Pandangan Kierkegaard tentang Tuhan tentunya berseberangan dengan pemikir lain yang semasa seperti Friedrich Nietzsche yang secara latar belakang sama dengan Kierkegaard, yaitu berasal dari keluarga Kristiani yang taat.
Nietzsche memilih jalan hidup menjadi seorang ateis. Pemikiran Nietzsche tentang Tuhan yang paling masyur adalah adagiumnya “Tuhan telah mati dan kita yang telah membunuhnya”.
Selain Nietzsche, Marx yang semasa dengan Kierkegaard juga memilih jalan mengkritik agama yang dikatakan sebagai alienasi religius yang menyebabkan manusia hidup dalam penindasan sosial ekonomi.
Walaupun Kierkegaard adalah seorang Kristiani yang taat, ia tetap objektif dalam menilai praktik agama Kristen yang diselenggarakan di Denmark. Kierkegaard menggambarkan kehidupan beragama di Denmark lebih sebagai “religious formalism and ritualism”.

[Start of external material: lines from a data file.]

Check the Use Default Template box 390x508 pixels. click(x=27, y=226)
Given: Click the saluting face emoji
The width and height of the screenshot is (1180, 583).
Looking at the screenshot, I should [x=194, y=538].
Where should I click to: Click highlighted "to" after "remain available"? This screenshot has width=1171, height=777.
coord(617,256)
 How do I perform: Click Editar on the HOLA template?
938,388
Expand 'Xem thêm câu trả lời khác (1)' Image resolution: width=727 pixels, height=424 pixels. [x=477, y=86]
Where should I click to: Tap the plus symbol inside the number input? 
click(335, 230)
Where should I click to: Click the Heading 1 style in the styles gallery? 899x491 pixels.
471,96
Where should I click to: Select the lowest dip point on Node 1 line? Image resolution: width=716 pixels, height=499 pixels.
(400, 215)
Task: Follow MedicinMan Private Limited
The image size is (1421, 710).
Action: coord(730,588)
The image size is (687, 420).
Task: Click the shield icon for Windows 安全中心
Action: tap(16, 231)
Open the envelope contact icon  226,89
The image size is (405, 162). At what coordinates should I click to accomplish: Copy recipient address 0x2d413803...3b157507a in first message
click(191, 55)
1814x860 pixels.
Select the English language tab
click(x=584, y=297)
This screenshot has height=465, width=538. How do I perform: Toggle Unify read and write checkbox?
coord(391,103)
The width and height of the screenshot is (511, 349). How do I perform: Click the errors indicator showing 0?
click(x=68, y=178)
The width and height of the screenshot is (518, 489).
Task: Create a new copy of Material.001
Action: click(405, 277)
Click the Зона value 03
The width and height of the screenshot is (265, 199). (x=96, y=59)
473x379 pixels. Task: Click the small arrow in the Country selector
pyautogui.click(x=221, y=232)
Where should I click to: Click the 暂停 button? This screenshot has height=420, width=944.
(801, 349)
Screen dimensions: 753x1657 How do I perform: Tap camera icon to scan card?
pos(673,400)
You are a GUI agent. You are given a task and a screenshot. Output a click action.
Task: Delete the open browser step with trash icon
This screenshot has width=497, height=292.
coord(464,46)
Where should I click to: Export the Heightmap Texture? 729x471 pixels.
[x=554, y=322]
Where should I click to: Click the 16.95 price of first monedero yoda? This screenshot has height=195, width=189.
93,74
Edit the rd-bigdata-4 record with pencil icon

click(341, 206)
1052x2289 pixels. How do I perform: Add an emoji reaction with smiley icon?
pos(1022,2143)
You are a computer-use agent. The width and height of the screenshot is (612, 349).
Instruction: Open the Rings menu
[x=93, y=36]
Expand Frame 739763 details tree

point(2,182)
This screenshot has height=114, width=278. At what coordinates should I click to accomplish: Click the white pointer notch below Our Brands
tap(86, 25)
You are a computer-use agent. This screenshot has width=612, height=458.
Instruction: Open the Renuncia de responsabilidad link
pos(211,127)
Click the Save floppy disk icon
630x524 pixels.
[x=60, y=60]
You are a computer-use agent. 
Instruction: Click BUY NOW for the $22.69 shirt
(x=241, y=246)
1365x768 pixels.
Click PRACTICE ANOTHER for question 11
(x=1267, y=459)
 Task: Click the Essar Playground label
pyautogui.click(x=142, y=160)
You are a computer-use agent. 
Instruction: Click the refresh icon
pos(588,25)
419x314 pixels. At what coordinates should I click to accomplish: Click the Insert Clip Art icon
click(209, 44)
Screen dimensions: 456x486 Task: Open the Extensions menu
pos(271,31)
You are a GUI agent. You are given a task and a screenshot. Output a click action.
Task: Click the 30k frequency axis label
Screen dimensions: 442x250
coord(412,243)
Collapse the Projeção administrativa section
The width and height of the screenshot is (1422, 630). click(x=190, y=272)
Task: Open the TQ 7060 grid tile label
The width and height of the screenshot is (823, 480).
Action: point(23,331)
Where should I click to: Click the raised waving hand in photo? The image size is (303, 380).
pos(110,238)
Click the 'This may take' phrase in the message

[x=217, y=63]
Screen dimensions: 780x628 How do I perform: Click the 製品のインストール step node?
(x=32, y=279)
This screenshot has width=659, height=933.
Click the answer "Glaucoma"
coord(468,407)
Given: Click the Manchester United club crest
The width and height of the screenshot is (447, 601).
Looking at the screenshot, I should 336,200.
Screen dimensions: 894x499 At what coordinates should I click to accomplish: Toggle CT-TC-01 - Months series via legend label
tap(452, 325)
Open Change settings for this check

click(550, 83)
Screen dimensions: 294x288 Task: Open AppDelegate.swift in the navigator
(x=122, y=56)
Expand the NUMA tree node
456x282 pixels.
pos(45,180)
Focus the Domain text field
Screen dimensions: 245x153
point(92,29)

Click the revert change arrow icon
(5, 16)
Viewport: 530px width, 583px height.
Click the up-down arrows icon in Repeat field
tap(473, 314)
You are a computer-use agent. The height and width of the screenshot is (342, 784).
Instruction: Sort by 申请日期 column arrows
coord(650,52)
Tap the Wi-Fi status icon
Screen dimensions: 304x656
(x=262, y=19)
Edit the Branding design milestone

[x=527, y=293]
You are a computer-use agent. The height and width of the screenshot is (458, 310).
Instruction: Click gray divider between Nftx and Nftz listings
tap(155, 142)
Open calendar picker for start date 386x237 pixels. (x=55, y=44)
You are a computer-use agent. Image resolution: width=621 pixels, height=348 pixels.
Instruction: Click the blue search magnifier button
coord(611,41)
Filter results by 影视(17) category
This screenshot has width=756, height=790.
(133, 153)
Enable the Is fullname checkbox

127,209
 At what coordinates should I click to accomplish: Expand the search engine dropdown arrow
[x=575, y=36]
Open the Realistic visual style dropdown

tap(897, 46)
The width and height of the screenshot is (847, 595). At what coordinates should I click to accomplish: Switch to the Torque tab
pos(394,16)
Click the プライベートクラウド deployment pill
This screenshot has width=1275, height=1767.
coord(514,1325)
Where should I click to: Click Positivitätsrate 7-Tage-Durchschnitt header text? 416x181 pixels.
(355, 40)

Masyarakat beragama bukan untuk mendapatkan keselamatan dari Tuhan ataupun untuk menjalankan ajaran agamanya, melainkan agama dijadikan subjek yang tidak ada bedanya dengan budaya popular. Agama hanya sebagai ritual formalitas.
Kritik Kierkegaard tentang fenomena kehidupan beragama di Denmark menjadi bukti sahih bahwa dirinya tetap objektif dalam memandang praktik agama dengan tidak semerta-merta membenarkan praktik yang dijalankan.
Beranjak ke pemikiran Kierkegaard berikutnya, yaitu pandangannya mengenai kesulitan manusia dalam mencapai jati diri. Baginya, manusia tidak dapat dibicarakan “pada umumnya” atau “menurut hakikatnya” karena “manusia pada umumnya” sama sekali tidak ada.
Masyarakat (society) turut berpengaruh terhadap eksistensi manusia. Masyarakat membentuk sebuah logika yang kemudian diterima sebagai logika umum. Kebiasaan masyarakat yang kemudian diterima sebagai sebuah budaya melunturkan jati diri manusia secara individu.
Akibatnya eksistensi manusia direduksi melalui pengaruh yang diberikan oleh masyarakat sehingga manusia tidak bebas menjadi dirinya sendiri dan harus mengikuti logika kerumunan hasil interaksi sosial di dalam masyarakat.
Bagi Kierkegaard, manusia seharusnya menjadi seperti apa yang dipercayainya. Dalam filsafat Barat, tradisi “berpikir sama dengan berada” ditolak oleh Kierkegaard. Katanya, “percaya itu sama dengan menjadi”. Manusia bisa memilih akan menjadi penonton yang pasif atau pemain yang aktif. Dalam Fear and Trembling, Kierkegaard menyatakan:
“As thou believest, so it comes to pass; or as thou believest, so art thou; to believe is to be” (Sebagaimana engkau percaya, demikianlah jadinya sebagaimana engkau percaya, demikianlah engkau adanya; percaya adalah menjadi).
Manusia adalah apa yang ia percayai. Ketika manusia percaya dirinya kekal, maka ia akan kekal. Konsep pemikiran Kierkegaard ini menjadikan manusia sebagai subjek utama dalam filsafatnya. Manusia harus menjadi dirinya sendiri dan menjadi otentik, Dengan begitu, manusia akan mencapai eksistensi dan menemukan jati dirinya yang utuh.
Pemikiran Kierkegaard menjadi pembuka dari pemikir-pemikir berikutnya yang menggeluti aliran filsafat eksistensialisme seperti Jean Paul Sartre, Martin Heidegger, dan masih banyak lagi lainnya.
Sifat melankolis Kierkegaard justru menjadi akar lahirnya aliran pemikiran filsafat baru. Kisah cinta yang kandas dari Kierkegaard membuka gerbang menuju subjek filsafat Barat modern yang berseberangan dengan status quo filsafat barat pada masa itu.
Membaca ulang Kierkegaard sama dengan berupaya mencapai kesejatian diri. Kierkegaard boleh sudah tiada, namun eksistensialismenya abadi.
Pustaka:
Hamersma, Harry, 1990, Tokoh-Tokoh Filsafat Barat Modern, Jakarta: PT Gramedia.
Kierkegaard, Soren, 2012, Fear and Trembling, Cambridge: Cambridge University Press.